In 2008, the Dutch Kluyver Centre for Genomics of Industrial Fermentation’s Programme for Biotechnology and Society co-hosted two stakeholder debates on sustainable biofuels open to the general public. The first was held in Amsterdam, the second in Rotterdam. The two debates were entitled ‘Perspectives on Biofuels’ and were mediated by a citizen’s initiative entitled “Parrhesia.nu”.Footnote 1 The debates we organised from the perceived need for interaction between research centres, other stakeholders and the public about research agendas. Rather than ‘explaining science to the citizen’, the aim was to gain greater insight into the societal implications of innovation in industrial biotechnology, in this case with specific attention to the debate on biofuels. The debates aimed for informed discussion of policies for sustainable biofuels so as to be able to reach a higher level of quality in the decision making process, specifically in relation to the making of policy. They therefore brought together a wide range of stakeholders to bridge differences in priorities and interests in developing a mutual and ethically justified, as well as economically viable, agenda. The outcomes were used to inform a stakeholder workshop on societal aspects of the development of biofuels and the European parliament on the societal issues that are relevant for the implementation of biofuels. For the debates, secondary stakeholders were invited to contribute to the discussions. The audience of both meetings consisted of: smaller industrial biotechnology companies, companies working in the fuel trade sector, representatives of the transport sector, petrol station proprietors, car lease companies, representatives of the Rotterdam harbour company, engineers, social scientists, NGO’s (both with a social and with an environmental focus) and policy makers. The meeting in Amsterdam discussed issues of policy making and criteria for sustainable energy production, that in Rotterdam the economic and practical viability of such criteria.
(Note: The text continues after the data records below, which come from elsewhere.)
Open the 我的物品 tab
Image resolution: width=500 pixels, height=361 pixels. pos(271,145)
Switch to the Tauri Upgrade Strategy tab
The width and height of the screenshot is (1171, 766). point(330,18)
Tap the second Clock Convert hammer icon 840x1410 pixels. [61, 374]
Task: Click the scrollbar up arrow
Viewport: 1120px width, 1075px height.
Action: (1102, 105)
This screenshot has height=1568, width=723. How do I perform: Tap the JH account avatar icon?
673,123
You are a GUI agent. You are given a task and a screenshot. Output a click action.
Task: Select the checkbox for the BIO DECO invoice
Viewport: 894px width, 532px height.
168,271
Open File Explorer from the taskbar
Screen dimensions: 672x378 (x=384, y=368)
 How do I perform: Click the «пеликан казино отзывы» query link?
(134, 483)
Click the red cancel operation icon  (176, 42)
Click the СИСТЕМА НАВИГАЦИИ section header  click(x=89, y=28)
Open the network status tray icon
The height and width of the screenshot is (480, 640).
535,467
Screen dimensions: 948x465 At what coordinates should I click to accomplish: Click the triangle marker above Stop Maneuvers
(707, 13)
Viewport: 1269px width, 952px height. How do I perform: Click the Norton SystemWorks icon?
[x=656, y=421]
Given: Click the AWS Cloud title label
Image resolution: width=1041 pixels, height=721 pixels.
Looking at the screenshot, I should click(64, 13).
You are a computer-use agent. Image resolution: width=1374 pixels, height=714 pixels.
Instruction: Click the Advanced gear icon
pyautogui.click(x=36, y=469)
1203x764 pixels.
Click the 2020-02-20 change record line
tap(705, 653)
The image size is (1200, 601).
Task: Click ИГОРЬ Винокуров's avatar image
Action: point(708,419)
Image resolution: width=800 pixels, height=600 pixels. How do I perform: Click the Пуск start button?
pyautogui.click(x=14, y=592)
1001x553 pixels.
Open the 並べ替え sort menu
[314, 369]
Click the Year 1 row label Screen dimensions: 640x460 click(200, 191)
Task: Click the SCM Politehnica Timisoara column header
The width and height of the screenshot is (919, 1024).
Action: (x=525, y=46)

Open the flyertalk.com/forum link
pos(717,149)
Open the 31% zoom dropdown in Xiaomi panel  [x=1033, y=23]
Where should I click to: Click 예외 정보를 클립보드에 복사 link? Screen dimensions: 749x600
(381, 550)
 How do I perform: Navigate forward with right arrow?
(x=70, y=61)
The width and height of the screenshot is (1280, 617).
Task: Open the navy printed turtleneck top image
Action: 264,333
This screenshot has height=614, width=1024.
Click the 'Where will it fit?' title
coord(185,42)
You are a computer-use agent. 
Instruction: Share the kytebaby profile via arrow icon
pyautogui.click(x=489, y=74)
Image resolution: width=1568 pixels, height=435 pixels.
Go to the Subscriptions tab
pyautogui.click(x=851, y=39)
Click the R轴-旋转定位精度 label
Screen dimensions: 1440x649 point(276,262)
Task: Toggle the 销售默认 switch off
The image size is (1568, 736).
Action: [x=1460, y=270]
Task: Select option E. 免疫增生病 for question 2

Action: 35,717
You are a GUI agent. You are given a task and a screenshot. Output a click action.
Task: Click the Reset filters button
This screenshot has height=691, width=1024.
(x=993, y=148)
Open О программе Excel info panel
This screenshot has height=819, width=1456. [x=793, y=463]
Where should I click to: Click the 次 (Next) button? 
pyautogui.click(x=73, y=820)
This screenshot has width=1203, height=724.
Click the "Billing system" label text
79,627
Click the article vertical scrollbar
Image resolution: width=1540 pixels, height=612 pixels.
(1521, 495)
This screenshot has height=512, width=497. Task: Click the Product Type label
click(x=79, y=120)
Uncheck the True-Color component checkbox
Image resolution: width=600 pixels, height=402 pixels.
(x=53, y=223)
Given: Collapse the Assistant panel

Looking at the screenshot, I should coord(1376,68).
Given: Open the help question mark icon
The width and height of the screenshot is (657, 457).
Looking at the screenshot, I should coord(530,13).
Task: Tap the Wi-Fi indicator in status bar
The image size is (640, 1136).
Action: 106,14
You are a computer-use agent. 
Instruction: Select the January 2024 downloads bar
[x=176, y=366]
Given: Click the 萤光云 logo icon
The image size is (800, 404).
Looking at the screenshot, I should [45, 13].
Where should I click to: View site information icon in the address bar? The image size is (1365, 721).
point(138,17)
The initial enthusiasm about biofuels demonstrated the belief in a “technological fix” for the problem of the greenhouse effect, the polluting nature of fuel engines and other forms of energy use (coal or oil-fired electricity generating plants, for example) and the seemingly imminent depletion of fossil fuels. The subsequent negativism about biofuels showed distrust in such technologies seen as the socio-economic drivers behind their development. The multitude of positions brought forward during the debate about the implementation of biofuels could similarly be reduced to two main views: technology as the primary driver for societal change, and society as the primary driver for technological developments. Both lead to an evaluative rather than a goal-orientated view on technology innovation. A third view takes into account the complexity of the issue at hand, rather than reducing it to one mono-causal framework. In this paper we will elaborate on these by means of two extremes in the study of technology: technological and social constructivism. We will regard them as articulations of implicitly held views of technology innovation in society. In the past decades, more nuanced positions in the sociology, philosophy and history of technology have become mainstream in the academic world. With this reduction of the wide range of theories on the interrelation between science, technology and society, this paper does not do justice to the current debate. This however, is not the intended goal of this paper. Here we use social and technological determinism seeing their role as implicitly held frameworks of perception in the debate on sustainable biofuels.

Technological and Social Determinism: A Backdrop

Technological determinism is an approach that was made explicit in the 1970s although it was implicitly held prior to its articulation as a distinct approach to the development of technology. It holds that technological developments lie at the basis of societal changes. Social determinist approaches, such as Marxism, social constructivism or cultural determinism, hold that social factors influence technological change and the development of technological artifacts. Strong versions of both technological and social determinism came to be refuted in the history, sociology and philosophy of science and by the 1990s it became more common to sketch a dialectic relationship between technology and society (e.g. the concept of a coevolution of science, technology and society as it was presented by Callon et al. and Stankiewicz)Footnote 2 , Footnote 3 The two determinist views now exist mostly as implicit paradigms in societal debate. In this paper we will try to shed some light on the influence of these two perspectives on technological development and their influence on the perception of responsibilities over the potential consequences of novel technologies. We will also investigate the influence of these two perceptions of technology on the current discussion on the implementation of second generation biofuels. We will then look at how to approach such issues more constructively with regard to responsible technology innovation.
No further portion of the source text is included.